Behavioral Finance in Social Security

November 17, 2010 Leave a comment

We want freedom from the fear of poverty, yet we also want hope for riches. Government provides the first in Social Security and the second in lotteries. Social Security benefits alleviate some of our fear of poverty, and lottery tickets carry some hope for riches.

The Deficit Panel, chaired by Erskine Bowles and Alan Simpson, made several recommendations for reducing our mushrooming deficits, including revisions of Social Security. The Panel’s recommendations will be hotly debated in the months ahead, and the idea of privatizing Social Security will surely come up. Some will argue, as has been argued before, that Social Security should be structured in the image of IRA or 401(k) accounts, a voluntary program where people can deposit whatever Social Security money they wish during their working years and live on whatever that money yields in their retirement years. They will also argue that people should have the freedom to invest their Social Security money in anything they wish, whether Treasury bonds, stocks, real estate or gold.

Social Security can be structured to alleviate fear of poverty or promote hope for riches, yet it is structured to alleviate fear of poverty.
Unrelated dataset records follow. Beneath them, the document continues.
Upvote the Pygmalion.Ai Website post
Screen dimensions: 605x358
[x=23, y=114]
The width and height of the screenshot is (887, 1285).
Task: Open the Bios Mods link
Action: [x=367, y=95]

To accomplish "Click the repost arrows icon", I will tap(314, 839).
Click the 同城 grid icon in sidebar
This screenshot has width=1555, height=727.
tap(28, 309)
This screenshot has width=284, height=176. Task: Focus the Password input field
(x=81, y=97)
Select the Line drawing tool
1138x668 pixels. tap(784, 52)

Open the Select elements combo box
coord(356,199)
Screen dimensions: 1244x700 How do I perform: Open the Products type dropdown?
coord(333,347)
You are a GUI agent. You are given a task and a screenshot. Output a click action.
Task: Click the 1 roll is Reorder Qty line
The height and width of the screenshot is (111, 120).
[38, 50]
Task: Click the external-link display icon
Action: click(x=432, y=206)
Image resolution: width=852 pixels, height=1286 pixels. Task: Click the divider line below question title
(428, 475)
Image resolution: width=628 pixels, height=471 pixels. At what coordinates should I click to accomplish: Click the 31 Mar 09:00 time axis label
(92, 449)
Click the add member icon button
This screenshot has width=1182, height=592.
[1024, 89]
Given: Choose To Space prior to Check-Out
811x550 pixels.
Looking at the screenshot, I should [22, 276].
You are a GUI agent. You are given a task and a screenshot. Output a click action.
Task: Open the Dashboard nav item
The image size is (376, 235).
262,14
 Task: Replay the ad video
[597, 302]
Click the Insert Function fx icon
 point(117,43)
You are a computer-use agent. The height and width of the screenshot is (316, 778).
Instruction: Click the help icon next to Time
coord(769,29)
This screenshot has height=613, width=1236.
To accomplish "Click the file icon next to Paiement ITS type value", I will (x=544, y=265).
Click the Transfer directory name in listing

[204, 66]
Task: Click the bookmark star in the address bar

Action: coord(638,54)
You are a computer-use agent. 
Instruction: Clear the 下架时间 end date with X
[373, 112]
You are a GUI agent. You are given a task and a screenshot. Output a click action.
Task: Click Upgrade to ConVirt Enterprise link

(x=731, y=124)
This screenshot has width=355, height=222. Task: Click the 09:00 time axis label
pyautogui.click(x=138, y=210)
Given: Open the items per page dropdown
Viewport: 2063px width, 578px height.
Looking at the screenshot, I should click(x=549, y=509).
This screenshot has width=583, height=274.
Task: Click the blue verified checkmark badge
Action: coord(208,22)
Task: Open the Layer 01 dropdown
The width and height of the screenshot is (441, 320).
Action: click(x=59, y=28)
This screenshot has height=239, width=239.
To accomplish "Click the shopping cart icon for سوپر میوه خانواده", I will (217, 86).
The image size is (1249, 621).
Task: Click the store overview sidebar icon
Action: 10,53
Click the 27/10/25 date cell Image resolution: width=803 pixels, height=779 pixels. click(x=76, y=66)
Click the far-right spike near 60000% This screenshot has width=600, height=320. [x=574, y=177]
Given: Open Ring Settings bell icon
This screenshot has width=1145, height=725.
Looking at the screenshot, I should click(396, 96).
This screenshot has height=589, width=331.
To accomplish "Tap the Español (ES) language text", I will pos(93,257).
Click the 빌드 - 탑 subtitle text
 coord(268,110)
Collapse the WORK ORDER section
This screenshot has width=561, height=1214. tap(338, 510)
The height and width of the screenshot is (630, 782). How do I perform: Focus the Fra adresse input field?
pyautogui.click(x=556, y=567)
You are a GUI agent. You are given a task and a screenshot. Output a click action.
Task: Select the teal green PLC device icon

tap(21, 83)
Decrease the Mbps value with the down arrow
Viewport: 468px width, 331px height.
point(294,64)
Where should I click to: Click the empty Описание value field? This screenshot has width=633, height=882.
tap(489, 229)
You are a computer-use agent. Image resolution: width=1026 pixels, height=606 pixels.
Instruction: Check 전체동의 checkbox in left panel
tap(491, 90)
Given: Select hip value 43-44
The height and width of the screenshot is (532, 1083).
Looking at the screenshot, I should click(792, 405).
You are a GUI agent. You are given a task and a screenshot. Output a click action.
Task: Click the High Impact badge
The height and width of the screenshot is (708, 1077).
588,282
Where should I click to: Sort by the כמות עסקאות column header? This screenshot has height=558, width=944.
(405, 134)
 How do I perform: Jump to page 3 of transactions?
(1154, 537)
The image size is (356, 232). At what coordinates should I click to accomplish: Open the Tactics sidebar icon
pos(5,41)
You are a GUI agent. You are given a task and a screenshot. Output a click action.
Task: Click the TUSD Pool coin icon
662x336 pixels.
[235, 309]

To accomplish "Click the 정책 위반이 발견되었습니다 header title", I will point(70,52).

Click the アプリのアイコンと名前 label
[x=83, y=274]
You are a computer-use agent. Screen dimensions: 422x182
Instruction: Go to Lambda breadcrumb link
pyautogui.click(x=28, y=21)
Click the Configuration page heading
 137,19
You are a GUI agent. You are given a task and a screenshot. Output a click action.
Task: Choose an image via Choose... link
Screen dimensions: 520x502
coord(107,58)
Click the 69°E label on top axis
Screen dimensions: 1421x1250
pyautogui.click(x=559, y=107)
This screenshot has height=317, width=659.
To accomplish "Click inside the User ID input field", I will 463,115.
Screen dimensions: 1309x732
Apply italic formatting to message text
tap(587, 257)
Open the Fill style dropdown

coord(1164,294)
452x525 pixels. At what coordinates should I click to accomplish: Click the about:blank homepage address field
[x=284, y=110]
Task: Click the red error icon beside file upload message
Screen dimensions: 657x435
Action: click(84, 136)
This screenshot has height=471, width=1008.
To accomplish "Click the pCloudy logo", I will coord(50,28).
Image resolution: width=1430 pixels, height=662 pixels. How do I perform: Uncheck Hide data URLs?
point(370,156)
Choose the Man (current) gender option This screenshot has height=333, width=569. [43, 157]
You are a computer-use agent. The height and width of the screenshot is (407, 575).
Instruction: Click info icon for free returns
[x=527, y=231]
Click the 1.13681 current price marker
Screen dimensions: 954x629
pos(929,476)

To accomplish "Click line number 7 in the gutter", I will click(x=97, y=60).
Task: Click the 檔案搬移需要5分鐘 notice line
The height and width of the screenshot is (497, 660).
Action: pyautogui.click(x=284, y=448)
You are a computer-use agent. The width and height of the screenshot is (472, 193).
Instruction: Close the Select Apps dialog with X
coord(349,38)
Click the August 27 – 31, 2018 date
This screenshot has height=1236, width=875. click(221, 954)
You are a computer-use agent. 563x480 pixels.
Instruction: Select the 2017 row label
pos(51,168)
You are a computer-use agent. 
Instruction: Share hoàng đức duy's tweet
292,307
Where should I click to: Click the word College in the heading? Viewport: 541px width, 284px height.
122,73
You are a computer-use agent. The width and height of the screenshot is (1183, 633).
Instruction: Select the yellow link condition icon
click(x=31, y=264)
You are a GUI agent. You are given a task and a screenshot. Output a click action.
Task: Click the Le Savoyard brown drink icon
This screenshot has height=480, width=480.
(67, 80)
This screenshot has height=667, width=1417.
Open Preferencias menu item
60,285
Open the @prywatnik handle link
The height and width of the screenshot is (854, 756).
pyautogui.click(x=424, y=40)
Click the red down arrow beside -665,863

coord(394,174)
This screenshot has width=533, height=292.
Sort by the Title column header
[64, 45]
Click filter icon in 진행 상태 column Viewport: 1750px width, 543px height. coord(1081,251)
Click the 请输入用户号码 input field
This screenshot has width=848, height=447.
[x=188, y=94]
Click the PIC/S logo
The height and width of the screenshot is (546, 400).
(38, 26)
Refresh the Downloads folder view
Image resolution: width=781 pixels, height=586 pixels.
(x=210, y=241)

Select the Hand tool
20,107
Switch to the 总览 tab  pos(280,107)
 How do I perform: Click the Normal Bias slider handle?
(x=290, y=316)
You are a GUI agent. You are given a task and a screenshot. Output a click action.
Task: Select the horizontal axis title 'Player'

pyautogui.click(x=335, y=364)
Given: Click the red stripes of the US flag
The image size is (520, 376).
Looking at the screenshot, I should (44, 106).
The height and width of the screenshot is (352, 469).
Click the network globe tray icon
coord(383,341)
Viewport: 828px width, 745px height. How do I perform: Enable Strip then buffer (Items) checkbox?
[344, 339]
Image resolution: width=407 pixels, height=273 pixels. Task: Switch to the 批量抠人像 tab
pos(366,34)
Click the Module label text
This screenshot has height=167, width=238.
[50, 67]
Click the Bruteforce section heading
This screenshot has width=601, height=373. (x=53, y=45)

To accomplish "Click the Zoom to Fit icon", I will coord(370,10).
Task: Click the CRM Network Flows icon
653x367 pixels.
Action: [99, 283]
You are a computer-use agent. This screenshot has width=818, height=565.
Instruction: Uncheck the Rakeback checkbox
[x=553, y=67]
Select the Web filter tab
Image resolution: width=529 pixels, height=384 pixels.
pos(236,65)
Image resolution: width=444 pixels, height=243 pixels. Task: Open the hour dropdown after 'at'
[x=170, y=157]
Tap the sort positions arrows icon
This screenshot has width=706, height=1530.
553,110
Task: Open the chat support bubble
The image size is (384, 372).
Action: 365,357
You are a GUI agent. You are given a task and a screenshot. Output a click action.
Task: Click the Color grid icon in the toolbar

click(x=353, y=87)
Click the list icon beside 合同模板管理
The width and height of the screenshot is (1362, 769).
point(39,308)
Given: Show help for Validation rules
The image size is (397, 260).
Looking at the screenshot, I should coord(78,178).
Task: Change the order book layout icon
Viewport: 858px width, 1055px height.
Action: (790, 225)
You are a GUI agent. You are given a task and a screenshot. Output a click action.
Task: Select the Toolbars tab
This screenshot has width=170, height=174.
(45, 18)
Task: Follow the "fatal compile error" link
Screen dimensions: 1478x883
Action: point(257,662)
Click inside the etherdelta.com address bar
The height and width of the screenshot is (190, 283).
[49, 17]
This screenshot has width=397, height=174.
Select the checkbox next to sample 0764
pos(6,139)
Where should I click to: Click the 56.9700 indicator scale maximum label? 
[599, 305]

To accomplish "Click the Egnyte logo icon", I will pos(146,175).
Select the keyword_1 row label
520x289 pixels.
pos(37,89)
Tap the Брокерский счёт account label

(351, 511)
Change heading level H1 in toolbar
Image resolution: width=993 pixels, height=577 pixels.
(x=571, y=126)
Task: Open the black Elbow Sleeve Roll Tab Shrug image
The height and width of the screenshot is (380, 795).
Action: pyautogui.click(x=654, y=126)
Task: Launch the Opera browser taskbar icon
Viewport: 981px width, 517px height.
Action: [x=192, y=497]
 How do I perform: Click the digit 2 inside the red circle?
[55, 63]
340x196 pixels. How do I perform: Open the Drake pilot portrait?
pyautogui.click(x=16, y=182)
Social Security can be structured as a voluntary program or a mandatory program, yet it is structured as a mandatory program. Social Security can be structured with private accounts or a national account, yet it is structured with a national account. Social Security can let people to choose their investments yet it allows only an annuity with monthly payments terminating when people and their dependents die.

President Franklin D. Roosevelt explained his rationale for Social Security when he introduced it. He said: “We can never insure one hundred percent of the population against one hundred percent of the hazards and vicissitudes of life, but we have tried to frame a law which will give some measure of protection to the average citizen and to his family against the loss of a job and against poverty-ridden old age.”

It is evident from President Roosevelt’s words that Social Security was designed from the outset to alleviate fear of poverty rather than promote hope for riches. It is also evident that it was designed as an insurance program rather than a savings program or pension plan. The rich need little protection against “poverty- ridden old age,” but the poor need it. This implies that Social Security was implicitly designed to “spread the wealth,” where the poor are likely to receive more, relative to their payments, than the rich. Moreover, the structure of Social Security is implicitly designed to counter behavioral deficiencies reflected in cognitive errors and insufficient self control.

Young people with sufficient self control find it easy to buy private insurance similar to that of Social Security at a price which might not exceed the price they now pay for Social Security. But young people with insufficient self control might be tempted to forego such insurance. Moreover, people afflicted by cognitive errors might invest Social Security unwisely. Insufficient self control and cognitive errors might consigns people to poverty-ridden old age
It is good to pause from time to time and reevaluate programs, such as Social Security, set decades ago. The deficit accompanying our crisis compels us into such reevaluation. We should consider the rationale for Social Security and its advantages and drawbacks before we proceed to revise it.